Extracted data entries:
☆ ☆ ☆ ☆ ☆

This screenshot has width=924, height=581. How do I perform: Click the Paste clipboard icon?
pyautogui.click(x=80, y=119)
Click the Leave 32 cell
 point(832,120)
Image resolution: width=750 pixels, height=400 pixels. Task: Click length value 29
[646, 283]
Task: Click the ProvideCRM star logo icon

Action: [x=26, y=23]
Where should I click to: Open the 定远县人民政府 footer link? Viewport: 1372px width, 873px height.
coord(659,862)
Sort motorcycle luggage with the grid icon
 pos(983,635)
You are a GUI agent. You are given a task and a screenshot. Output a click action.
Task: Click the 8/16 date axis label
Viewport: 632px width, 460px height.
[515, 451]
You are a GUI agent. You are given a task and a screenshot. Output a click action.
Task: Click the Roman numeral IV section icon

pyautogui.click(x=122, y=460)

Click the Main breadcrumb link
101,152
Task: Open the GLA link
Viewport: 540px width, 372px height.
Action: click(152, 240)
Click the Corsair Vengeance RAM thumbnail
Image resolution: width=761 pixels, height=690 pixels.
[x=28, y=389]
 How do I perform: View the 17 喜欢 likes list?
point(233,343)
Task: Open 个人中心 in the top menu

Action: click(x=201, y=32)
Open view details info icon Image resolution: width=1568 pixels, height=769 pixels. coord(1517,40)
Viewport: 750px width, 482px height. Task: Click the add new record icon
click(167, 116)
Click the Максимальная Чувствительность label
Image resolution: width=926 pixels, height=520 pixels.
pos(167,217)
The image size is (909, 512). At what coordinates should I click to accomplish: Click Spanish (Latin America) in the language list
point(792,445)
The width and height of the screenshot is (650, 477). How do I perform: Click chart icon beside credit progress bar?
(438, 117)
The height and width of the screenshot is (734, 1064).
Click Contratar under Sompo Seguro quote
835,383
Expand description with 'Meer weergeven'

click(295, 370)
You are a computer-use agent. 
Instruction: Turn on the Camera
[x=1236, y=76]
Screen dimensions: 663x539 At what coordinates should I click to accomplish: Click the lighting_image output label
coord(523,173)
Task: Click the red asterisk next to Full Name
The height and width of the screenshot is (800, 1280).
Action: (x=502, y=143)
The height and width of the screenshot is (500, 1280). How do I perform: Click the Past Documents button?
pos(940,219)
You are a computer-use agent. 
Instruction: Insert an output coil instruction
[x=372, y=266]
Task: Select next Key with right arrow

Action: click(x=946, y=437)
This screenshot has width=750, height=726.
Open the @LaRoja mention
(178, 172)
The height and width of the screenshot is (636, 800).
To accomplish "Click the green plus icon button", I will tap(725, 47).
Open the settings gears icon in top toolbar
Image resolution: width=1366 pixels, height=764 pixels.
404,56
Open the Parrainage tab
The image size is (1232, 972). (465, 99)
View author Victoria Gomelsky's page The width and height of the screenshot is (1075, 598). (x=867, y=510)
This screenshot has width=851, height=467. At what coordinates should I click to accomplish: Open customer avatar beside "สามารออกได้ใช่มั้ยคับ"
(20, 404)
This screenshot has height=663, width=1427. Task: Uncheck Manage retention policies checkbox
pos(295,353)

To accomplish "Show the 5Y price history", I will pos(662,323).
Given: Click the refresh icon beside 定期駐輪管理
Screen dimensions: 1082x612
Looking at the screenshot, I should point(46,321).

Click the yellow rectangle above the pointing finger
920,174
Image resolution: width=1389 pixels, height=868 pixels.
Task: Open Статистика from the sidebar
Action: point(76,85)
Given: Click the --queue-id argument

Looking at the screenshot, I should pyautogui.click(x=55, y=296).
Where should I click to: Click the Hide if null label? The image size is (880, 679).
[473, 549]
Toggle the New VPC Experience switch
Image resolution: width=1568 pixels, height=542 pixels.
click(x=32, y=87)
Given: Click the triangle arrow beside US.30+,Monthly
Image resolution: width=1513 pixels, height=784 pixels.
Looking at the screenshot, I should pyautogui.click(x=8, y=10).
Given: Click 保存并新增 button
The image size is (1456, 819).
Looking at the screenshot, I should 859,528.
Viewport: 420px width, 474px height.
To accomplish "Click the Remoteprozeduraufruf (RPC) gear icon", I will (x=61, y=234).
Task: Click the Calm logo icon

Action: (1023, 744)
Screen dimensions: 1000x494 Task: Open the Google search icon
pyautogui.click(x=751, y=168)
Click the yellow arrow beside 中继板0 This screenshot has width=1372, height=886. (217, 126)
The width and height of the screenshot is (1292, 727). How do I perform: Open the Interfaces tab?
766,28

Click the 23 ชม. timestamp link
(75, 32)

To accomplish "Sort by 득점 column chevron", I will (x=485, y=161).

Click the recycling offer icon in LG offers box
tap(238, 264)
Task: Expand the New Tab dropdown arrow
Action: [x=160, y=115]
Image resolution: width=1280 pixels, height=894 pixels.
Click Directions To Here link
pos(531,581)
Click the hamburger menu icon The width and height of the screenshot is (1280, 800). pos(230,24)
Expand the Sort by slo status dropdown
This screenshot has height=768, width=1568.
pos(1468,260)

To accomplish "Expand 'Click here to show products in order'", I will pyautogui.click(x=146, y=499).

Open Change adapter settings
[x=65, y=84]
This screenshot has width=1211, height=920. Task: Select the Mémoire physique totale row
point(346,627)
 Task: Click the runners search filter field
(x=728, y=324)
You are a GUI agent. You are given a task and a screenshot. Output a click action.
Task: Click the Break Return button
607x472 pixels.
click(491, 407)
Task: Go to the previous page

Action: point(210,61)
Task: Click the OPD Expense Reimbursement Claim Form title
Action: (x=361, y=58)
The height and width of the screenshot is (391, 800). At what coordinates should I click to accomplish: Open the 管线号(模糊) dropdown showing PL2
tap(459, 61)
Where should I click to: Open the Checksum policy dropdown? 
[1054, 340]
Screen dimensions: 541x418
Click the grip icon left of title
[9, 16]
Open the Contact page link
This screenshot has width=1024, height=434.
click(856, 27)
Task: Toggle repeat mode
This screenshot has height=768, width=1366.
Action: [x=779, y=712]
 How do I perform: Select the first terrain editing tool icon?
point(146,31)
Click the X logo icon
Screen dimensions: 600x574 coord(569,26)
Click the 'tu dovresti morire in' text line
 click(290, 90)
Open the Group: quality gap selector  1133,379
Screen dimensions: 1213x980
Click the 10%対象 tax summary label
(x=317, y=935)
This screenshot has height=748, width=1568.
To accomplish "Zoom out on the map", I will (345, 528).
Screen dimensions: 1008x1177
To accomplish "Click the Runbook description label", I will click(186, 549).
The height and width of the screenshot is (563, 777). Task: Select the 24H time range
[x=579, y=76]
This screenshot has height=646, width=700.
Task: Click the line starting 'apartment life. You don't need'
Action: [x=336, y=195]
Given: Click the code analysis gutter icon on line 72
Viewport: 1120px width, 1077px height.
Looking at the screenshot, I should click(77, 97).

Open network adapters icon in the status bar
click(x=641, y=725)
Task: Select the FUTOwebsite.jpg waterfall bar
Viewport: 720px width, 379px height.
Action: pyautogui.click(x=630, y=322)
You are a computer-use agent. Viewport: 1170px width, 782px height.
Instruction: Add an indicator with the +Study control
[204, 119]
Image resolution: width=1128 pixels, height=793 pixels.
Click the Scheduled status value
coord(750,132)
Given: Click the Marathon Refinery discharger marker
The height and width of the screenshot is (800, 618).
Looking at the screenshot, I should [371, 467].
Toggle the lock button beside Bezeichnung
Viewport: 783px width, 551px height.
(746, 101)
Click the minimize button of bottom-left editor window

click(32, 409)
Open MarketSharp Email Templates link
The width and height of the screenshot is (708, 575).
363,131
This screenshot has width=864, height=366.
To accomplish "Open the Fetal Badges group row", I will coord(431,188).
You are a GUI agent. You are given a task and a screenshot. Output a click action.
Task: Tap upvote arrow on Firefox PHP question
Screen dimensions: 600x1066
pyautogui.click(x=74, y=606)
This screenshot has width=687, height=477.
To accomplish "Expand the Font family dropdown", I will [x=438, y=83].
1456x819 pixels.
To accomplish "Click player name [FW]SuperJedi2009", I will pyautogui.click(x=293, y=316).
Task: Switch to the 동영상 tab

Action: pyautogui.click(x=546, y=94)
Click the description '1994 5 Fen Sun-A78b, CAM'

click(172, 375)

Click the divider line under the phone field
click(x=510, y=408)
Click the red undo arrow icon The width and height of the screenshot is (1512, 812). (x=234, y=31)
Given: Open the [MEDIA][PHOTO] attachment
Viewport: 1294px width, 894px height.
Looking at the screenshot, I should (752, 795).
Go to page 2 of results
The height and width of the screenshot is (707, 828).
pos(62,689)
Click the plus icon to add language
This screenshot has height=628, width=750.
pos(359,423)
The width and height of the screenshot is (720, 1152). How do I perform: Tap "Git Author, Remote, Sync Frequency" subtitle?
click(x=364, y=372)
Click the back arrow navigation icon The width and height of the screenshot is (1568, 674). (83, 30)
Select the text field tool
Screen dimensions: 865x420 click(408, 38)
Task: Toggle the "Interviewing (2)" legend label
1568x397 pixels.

☆ ☆ ☆ ☆ ☆

> [Problem to solve]:
Take the stretch of lines above from the one containing "Click the 'tu dovresti morire in' text line" through the one containing "1456x819 pixels." and repeat it exactly, adding no other line.

> [Answer to the problem]:
Click the 'tu dovresti morire in' text line
 click(290, 90)
Open the Group: quality gap selector  1133,379
Screen dimensions: 1213x980
Click the 10%対象 tax summary label
(x=317, y=935)
This screenshot has height=748, width=1568.
To accomplish "Zoom out on the map", I will (345, 528).
Screen dimensions: 1008x1177
To accomplish "Click the Runbook description label", I will click(186, 549).
The height and width of the screenshot is (563, 777). Task: Select the 24H time range
[x=579, y=76]
This screenshot has height=646, width=700.
Task: Click the line starting 'apartment life. You don't need'
Action: [x=336, y=195]
Given: Click the code analysis gutter icon on line 72
Viewport: 1120px width, 1077px height.
Looking at the screenshot, I should click(77, 97).

Open network adapters icon in the status bar
click(x=641, y=725)
Task: Select the FUTOwebsite.jpg waterfall bar
Viewport: 720px width, 379px height.
Action: pyautogui.click(x=630, y=322)
You are a computer-use agent. Viewport: 1170px width, 782px height.
Instruction: Add an indicator with the +Study control
[204, 119]
Image resolution: width=1128 pixels, height=793 pixels.
Click the Scheduled status value
coord(750,132)
Given: Click the Marathon Refinery discharger marker
The height and width of the screenshot is (800, 618).
Looking at the screenshot, I should [371, 467].
Toggle the lock button beside Bezeichnung
Viewport: 783px width, 551px height.
(746, 101)
Click the minimize button of bottom-left editor window

click(32, 409)
Open MarketSharp Email Templates link
The width and height of the screenshot is (708, 575).
363,131
This screenshot has width=864, height=366.
To accomplish "Open the Fetal Badges group row", I will coord(431,188).
You are a GUI agent. You are given a task and a screenshot. Output a click action.
Task: Tap upvote arrow on Firefox PHP question
Screen dimensions: 600x1066
pyautogui.click(x=74, y=606)
This screenshot has width=687, height=477.
To accomplish "Expand the Font family dropdown", I will [x=438, y=83].
1456x819 pixels.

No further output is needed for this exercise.